Question

Powerball is a multi-state lottery played in most U.S. states. It is the first lottery game to randomly draw numbers from two drums. The game is set up so that each player chooses five different numbers from 1 to 69 and one Powerball number from $$1$$ to $$26$$. Twice per week $$5$$ white balls are drawn randomly from a drum with $$69$$ white balls, numbered $$1$$ to $$69$$, and then one red Powerball is drawn randomly from a drum with $$26$$ red balls, numbered $$1$$ to $$26$$. A player wins the jackpot by matching all five numbers drawn from the white balls in any order and matching the number on the red Powerball. With one $$\$2$$ Powerball ticket, what is the probability of winning the jackpot?

Answer

**step1** Understanding the Problem

The problem asks us to determine the probability of winning the Powerball jackpot with a single ticket. To win, a player must correctly match 5 different white ball numbers drawn from a drum of 69 white balls, and also match 1 red Powerball number drawn from a drum of 26 red balls. The order in which the 5 white balls are drawn does not matter.

**step2** Understanding Probability

Probability is a measure of how likely an event is to happen. We can calculate the probability of an event by dividing the number of ways that event can happen (which we call 'favorable outcomes') by the total number of all possible ways the event could happen (which we call 'total possible outcomes').
$$ \text{Probability} = \frac{\text{Number of favorable outcomes}}{\text{Total number of possible outcomes}} $$

**step3** Calculating Total Ways to Choose 5 White Balls

First, we need to find out how many different sets of 5 white balls can be chosen from the 69 white balls. Since the order does not matter, we are counting unique groups of 5 numbers.
To find this, we first calculate how many ways there are to pick 5 balls if the order did matter:
For the first ball, there are 69 choices.
For the second ball, there are 68 choices.
For the third ball, there are 67 choices.
For the fourth ball, there are 66 choices.
For the fifth ball, there are 65 choices.
Multiplying these choices gives us $$69 \times 68 \times 67 \times 66 \times 65 = 1,348,624,160$$ ways if the order mattered.
However, since the order of the 5 chosen white balls does not matter, we must divide this number by the number of ways to arrange any group of 5 distinct balls. There are $$5 \times 4 \times 3 \times 2 \times 1 = 120$$ different ways to arrange 5 distinct balls.
So, the total number of unique combinations of 5 white balls is:
$$ \frac{1,348,624,160}{120} = 11,238,513 $$
There are 11,238,513 possible unique sets of 5 white balls.

**step4** Calculating Total Ways to Choose 1 Red Powerball

Next, we determine how many different red Powerball numbers can be chosen from the 26 red balls. There are 26 distinct numbers, so there are 26 possible choices for the red Powerball.

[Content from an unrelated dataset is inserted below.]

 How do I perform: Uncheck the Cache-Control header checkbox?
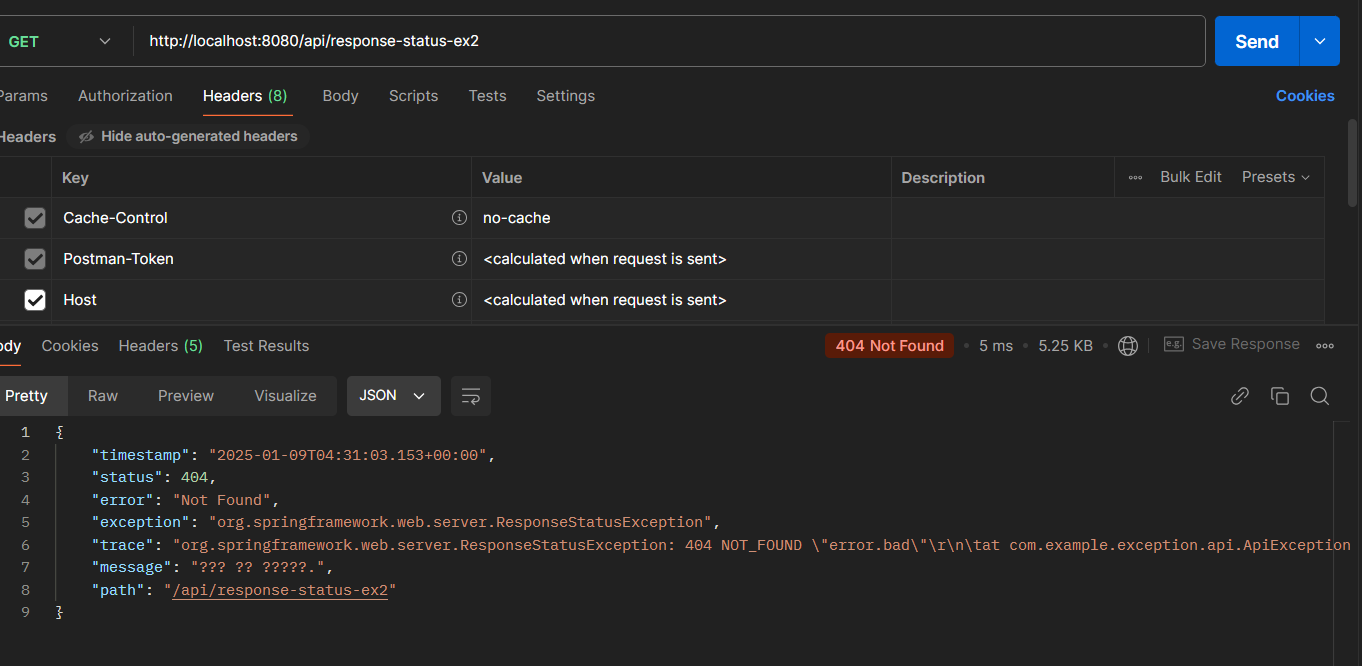tap(35, 218)
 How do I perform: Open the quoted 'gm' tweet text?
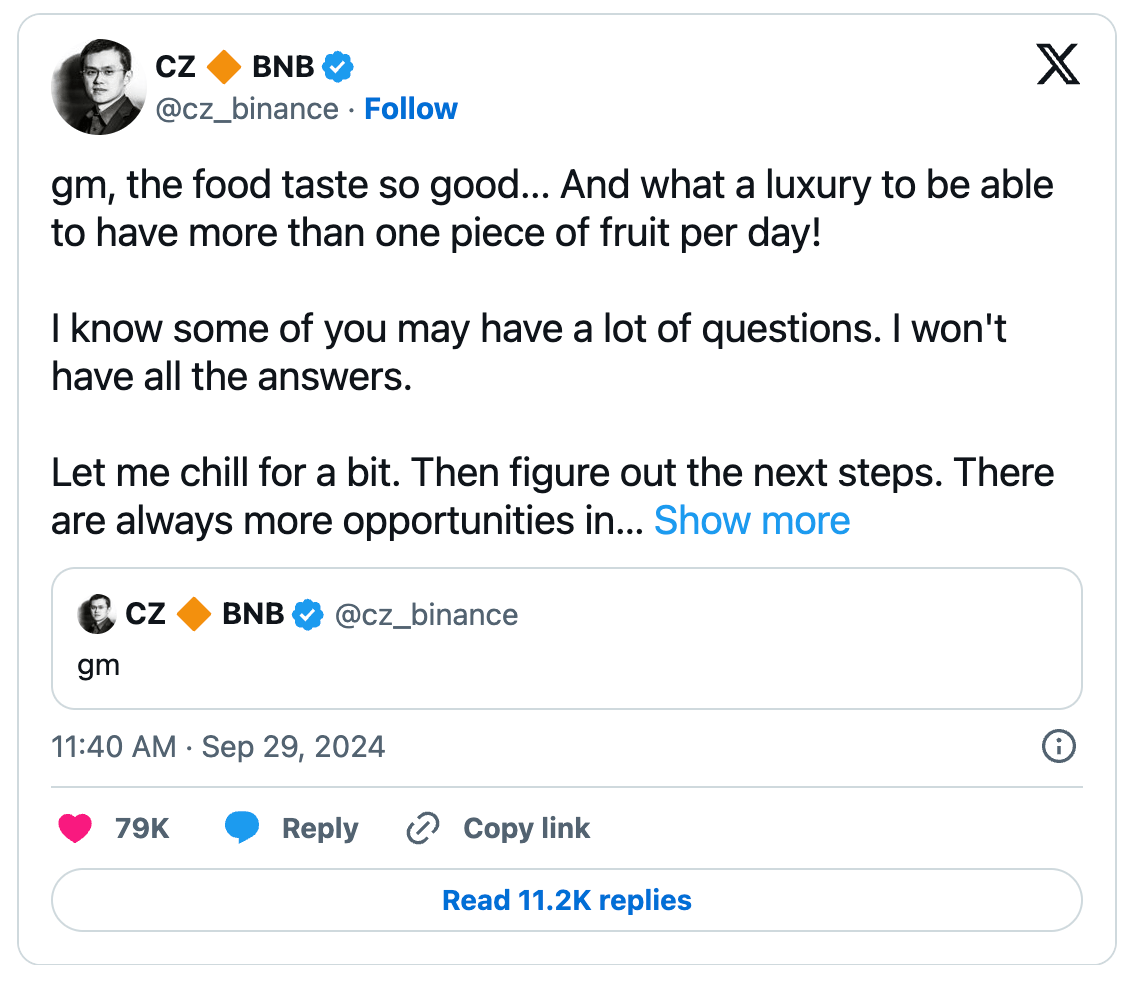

**step5** Calculating Total Possible Outcomes for the Jackpot

To find the total number of possible outcomes for winning the jackpot, we multiply the number of unique combinations of white balls by the number of unique choices for the red Powerball.
Total possible outcomes = (Number of ways to choose 5 white balls) $$\times$$ (Number of ways to choose 1 red Powerball)
Total possible outcomes = $$11,238,513 \times 26 = 292,201,338$$
There are 292,201,338 different possible combinations for the Powerball jackpot.

**step6** Identifying Favorable Outcomes

To win the Powerball jackpot, a player must match the one specific set of 5 white balls that are drawn and the one specific red Powerball number that is drawn. Therefore, there is only 1 way to win the jackpot. This means there is 1 favorable outcome.

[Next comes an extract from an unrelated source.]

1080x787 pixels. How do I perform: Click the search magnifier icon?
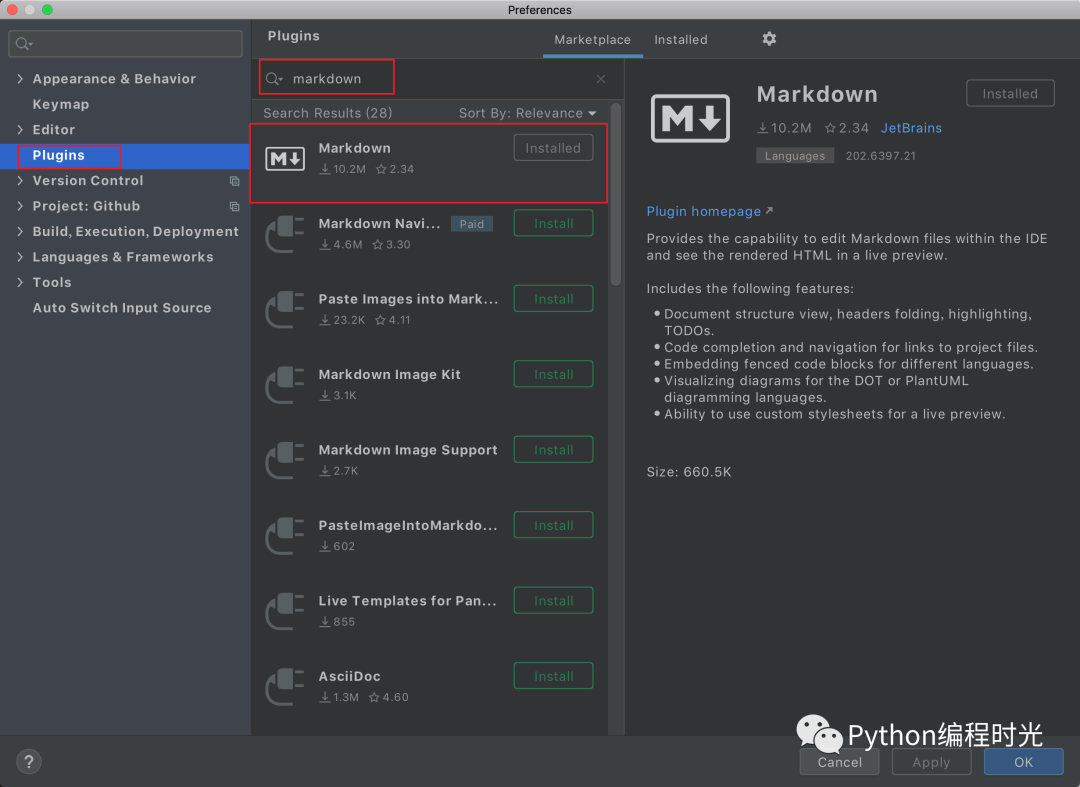pyautogui.click(x=271, y=77)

**step7** Calculating the Probability of Winning the Jackpot

Finally, we calculate the probability by dividing the number of favorable outcomes by the total number of possible outcomes:
Probability of winning the jackpot = $$ \frac{\text{Number of favorable outcomes}}{\text{Total number of possible outcomes}} = \frac{1}{292,201,338} $$
The probability of winning the Powerball jackpot with one ticket is 1 in 292,201,338.